Roster Roundouts: A San Diego Chargers Preseason Report
The San Diego Chargers enter the season as the team most likely to find itself in the postseason (at least an 80% probability), but forgive me for arguing that this hardly feels like a year of destiny for the Chargers.
I’m not worried about the passing offense. That’s a good place to start for this team’s strength. The biggest stories of 2008 for the Chargers were the rebound of QB Philip Rivers and the emergence of WR Vincent Jackson. Now, it’s TE Antonio Gates’ turn to rebound, and don’t underestimate the ability of backup RB Darren Sproles and starting FB Mike Tolbert to be gamebreakers in the passing game as receivers. The overall product is a completely sufficient set of weapons for Rivers, and something that the Chargers can hang their hat on going forward.
But for the rest of the team, it’s too easy to poke holes in who they are in their current form. They sport a very pedestrian defensive front, which will look to the return of pro bowl LB Shawne Merriman to provide the oomph factor in this hard hitting defense. The Chargers posted a below average adjusted sack rate last season after being above average in 2007, and the difference was almost certainly related to Merriman’s absence. They added depth with the selection of first round LB Larry English out of Northern Illinois. Up front, some combination of Ryon Bingham and Jacques Cesaire will replace Igor Olshansky at RDE in the 3-4 scheme. His loss hurts the depth there, but they can replace his production easily. Letting him walk was the correct move.
The quality of the entire defense is entirely dependent on it’s secondary. It’s really just that simple. And the solution seems simple as well: either Antonio Cromartie regains some of his 2007 form, or 2008 first rounder Antoine Cason needs to replace him in the lineup. I called Cason the steal of the 2008 draft when he went to San Diego at the end of the first round (he was my highest rated corner), and following 9 passes defended and 2 INTs, compared to Cromartie’s 10 PD and 2 INT as a starter, he appears ready to explode as a second year player. The Chargers are a team with just one safety, Eric Weddle, and an endless supply of the special teamer type who doubles as the team’s strong safety.

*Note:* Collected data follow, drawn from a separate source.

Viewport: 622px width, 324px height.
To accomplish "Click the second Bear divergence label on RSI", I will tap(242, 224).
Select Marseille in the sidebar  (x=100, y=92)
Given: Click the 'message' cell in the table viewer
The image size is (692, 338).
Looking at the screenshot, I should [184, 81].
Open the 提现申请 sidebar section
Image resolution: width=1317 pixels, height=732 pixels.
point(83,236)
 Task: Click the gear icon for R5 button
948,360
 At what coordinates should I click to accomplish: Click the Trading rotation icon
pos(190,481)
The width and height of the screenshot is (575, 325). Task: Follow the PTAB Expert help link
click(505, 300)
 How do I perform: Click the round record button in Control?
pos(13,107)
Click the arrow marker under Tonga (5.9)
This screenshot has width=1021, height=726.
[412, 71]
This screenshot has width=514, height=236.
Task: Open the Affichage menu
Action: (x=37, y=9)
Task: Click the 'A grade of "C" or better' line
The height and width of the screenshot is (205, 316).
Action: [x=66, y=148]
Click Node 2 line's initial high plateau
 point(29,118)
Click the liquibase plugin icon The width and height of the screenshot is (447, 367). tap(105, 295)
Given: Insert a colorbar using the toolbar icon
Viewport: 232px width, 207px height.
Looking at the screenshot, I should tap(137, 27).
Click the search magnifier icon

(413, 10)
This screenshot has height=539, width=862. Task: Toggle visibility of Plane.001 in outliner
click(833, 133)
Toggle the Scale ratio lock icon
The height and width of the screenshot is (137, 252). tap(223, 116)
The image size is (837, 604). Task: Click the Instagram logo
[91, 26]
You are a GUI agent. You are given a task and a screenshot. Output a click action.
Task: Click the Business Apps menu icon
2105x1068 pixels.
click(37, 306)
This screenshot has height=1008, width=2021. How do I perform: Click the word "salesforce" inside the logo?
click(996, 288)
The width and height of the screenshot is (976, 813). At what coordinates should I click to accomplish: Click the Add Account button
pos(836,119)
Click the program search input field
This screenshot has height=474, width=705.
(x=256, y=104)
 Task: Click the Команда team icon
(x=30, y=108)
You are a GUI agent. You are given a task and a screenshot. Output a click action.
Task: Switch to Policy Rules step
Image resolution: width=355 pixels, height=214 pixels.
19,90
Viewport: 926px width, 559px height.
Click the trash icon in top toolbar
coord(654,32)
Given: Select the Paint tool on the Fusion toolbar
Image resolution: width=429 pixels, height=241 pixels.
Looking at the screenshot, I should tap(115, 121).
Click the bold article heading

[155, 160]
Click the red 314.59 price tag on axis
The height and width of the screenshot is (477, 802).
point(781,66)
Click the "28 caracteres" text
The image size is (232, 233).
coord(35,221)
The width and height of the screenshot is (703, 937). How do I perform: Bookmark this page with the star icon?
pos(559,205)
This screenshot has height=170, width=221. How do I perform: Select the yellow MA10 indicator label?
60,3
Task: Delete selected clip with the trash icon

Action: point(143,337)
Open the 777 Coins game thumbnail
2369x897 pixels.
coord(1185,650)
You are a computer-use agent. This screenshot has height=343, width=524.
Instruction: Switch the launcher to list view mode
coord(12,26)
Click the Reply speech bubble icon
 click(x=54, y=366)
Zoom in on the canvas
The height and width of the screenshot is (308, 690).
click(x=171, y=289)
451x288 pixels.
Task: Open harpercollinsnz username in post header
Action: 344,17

Clinton Hart doesn’t play teams, because he’s the starter, but the team would be just as well off with Steve Gregory or Paul Oliver there.
But the assumption that the Chargers can just pull this together is far from a given. The strength of the defense in 2006 and 2007 was built behind an unsustainable high level of turnovers: in 2006 the Chargers with 3rd in turnover differential, in 2007 they were first. Sure, they remain the only team in history to intercept Peyton Manning 6 times in a game, but if they only pick him off three times, they probably don’t win that game…etc. Last year, the Chargers were 11th in turnover differential (with an improved offense), and won only 8 times.
The defense will improve over last year. It should be above average behind the return of it’s superstar. I think, to predict an improvement past that would be wishful thinking.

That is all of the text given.